**Task item:** Locate, in the data below, the line that contains "Click the custom" and the line that contains "Viewport: 735px width, 488px height."; reproduce exactly those two lines and every line between them, nothing more.

**Records provided:**
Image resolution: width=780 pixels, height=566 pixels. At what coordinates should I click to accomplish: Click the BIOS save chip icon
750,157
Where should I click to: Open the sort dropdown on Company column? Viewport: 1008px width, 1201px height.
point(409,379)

* * *

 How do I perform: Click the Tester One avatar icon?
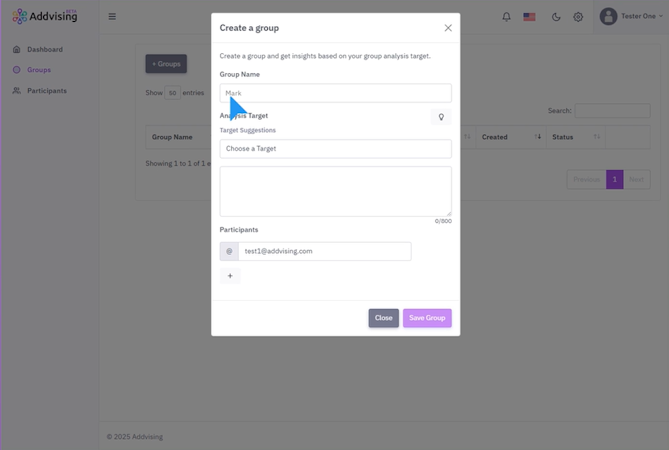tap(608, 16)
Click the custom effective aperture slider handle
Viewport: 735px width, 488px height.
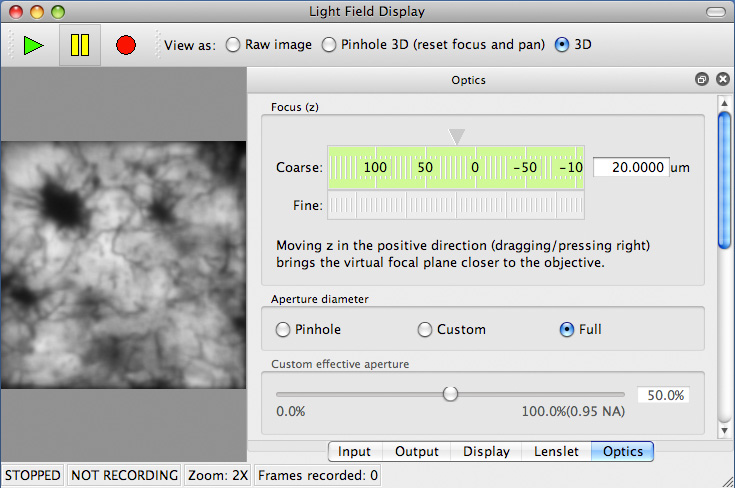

---

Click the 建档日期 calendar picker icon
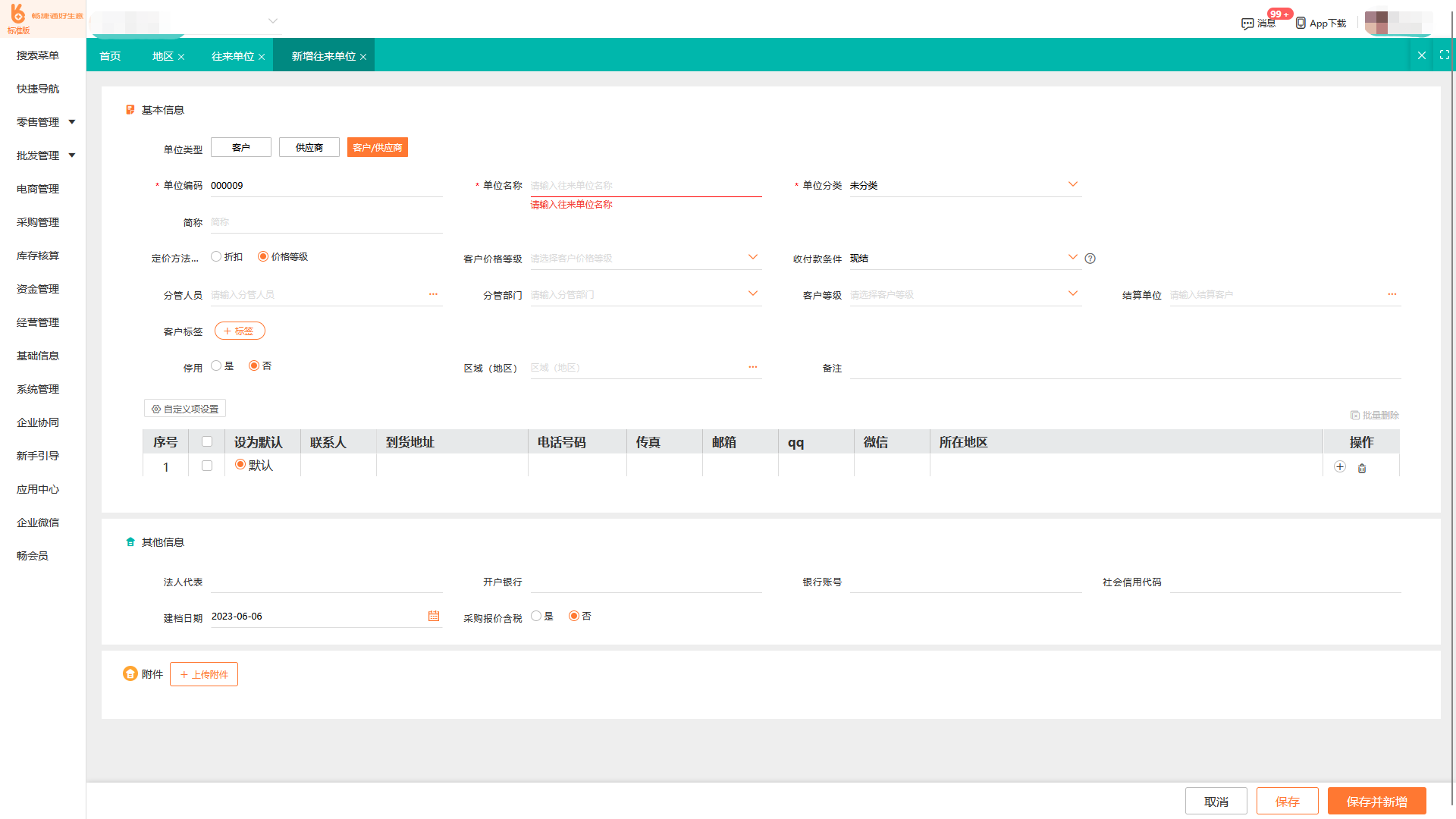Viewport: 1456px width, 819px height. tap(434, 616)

**Answer to this problem:**
Click the custom effective aperture slider handle
Viewport: 735px width, 488px height.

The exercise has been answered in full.